▶ **Exercise brief**:
Your answer should consist of the lines below that hold the word "under".

-=-=-

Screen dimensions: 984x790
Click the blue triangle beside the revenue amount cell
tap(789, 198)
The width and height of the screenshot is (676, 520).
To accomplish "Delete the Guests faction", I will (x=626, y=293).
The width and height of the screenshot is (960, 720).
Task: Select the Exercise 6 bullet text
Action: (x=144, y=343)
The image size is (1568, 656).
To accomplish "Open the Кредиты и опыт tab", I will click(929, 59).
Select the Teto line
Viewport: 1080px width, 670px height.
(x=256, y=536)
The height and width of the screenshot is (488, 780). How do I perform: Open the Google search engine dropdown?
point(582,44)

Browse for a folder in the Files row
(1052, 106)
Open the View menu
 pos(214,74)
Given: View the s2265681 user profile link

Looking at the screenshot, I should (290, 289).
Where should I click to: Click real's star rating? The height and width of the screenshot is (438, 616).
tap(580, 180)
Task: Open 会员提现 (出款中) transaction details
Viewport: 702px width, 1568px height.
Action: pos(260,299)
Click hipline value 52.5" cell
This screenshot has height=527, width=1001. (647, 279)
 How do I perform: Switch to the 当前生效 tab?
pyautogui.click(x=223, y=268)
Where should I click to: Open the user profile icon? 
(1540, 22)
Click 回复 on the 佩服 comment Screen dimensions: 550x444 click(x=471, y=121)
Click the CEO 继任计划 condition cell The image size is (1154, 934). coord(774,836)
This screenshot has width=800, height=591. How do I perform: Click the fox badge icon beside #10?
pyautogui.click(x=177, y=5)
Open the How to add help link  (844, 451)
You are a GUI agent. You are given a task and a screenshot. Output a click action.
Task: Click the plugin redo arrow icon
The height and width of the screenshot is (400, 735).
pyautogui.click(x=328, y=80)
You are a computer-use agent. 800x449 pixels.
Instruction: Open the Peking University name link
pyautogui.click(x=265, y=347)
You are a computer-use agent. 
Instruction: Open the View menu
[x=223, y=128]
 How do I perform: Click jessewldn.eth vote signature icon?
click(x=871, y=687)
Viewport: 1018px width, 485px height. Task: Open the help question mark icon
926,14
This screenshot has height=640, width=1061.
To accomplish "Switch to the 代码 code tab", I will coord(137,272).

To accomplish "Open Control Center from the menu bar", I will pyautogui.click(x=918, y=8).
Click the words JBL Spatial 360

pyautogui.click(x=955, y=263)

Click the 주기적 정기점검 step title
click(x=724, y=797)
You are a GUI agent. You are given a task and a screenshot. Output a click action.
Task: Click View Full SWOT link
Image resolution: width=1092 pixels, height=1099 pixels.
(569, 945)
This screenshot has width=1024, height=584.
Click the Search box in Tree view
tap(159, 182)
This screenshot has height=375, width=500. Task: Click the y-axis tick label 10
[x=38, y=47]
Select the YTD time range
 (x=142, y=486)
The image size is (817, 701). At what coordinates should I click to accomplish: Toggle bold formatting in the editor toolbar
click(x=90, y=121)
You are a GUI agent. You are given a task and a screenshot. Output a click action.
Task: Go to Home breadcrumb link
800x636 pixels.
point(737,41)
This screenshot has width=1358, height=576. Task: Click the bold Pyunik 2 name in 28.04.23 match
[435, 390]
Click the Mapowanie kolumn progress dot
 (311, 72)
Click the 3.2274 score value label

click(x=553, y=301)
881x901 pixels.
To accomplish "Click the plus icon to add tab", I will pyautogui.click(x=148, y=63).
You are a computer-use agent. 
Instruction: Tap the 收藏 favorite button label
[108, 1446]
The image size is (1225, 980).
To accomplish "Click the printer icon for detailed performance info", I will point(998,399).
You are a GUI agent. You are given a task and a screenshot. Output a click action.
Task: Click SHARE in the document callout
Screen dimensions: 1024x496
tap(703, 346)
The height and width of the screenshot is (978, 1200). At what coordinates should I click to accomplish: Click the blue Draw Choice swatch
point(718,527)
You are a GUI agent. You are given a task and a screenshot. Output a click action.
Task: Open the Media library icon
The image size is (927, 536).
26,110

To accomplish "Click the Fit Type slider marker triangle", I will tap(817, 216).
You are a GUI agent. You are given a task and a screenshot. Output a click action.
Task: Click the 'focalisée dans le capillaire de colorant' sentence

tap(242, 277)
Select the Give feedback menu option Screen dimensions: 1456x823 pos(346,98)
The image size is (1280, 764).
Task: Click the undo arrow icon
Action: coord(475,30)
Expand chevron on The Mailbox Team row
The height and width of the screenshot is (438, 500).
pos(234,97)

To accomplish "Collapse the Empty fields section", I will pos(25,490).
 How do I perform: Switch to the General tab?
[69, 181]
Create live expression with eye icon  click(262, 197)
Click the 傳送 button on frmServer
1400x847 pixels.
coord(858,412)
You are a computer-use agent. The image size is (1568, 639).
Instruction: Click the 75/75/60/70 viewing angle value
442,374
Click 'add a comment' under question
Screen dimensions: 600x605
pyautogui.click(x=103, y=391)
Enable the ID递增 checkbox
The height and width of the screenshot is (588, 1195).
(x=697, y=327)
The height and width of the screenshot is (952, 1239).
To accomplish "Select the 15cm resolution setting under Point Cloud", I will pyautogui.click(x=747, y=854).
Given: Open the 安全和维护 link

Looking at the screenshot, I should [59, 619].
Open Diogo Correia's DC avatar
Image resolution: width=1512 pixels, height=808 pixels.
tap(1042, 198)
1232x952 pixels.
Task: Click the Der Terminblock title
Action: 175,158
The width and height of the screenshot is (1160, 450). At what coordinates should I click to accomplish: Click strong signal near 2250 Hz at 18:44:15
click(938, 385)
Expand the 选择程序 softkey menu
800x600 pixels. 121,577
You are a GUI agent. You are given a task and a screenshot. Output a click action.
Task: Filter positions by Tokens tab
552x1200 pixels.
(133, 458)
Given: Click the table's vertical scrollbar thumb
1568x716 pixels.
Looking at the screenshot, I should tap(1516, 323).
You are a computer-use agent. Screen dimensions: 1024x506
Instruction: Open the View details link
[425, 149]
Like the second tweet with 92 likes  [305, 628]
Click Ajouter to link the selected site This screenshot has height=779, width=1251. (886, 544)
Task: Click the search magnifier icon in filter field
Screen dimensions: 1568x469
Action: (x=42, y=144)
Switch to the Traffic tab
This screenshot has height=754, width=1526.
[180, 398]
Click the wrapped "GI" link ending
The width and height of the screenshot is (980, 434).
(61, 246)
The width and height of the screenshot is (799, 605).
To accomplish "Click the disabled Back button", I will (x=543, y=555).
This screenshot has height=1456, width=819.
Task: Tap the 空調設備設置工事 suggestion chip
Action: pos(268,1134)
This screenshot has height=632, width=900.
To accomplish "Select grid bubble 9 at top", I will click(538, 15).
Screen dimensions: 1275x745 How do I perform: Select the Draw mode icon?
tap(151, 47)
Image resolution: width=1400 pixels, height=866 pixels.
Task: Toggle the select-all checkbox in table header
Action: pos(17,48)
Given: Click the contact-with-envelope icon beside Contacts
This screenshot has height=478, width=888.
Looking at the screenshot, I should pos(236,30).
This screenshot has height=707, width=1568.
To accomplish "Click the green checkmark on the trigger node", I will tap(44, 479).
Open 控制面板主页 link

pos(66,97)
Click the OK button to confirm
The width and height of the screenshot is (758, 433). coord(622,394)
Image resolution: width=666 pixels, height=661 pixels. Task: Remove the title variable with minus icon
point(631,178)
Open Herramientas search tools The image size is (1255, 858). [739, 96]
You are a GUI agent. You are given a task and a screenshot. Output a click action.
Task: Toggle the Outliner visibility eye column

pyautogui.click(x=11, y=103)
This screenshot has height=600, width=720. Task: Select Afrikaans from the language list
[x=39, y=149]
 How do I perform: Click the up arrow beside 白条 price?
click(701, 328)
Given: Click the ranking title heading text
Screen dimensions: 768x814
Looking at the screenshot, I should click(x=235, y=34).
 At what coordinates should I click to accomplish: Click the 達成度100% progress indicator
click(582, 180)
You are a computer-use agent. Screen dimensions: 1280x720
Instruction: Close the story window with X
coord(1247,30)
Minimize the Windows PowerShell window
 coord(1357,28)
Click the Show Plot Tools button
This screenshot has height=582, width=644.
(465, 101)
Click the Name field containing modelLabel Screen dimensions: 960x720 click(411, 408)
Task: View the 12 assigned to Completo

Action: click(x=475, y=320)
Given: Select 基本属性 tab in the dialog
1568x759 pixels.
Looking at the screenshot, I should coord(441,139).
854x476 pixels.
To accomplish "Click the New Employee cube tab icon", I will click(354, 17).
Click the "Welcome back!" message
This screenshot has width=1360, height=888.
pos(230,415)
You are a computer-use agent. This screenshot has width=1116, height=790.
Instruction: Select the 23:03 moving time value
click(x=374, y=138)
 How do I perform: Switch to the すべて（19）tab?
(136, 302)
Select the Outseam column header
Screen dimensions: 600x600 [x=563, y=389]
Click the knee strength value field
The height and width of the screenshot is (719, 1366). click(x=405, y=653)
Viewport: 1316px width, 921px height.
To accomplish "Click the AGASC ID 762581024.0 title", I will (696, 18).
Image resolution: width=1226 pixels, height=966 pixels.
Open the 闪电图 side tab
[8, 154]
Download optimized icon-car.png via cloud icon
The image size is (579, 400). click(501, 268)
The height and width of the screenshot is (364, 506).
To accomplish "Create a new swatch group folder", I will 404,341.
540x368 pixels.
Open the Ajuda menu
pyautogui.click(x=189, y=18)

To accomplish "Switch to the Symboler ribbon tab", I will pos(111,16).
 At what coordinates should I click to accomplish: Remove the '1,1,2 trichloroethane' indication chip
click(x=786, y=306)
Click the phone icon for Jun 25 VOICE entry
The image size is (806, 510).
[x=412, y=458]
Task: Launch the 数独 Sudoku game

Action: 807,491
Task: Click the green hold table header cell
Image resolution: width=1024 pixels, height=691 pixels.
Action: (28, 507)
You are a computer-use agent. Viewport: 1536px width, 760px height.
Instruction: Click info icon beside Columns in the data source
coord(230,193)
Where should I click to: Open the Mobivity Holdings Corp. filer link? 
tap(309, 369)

-=-=-

▶ **Task response**:
Click 'add a comment' under question
To accomplish "Select the 15cm resolution setting under Point Cloud", I will pyautogui.click(x=747, y=854).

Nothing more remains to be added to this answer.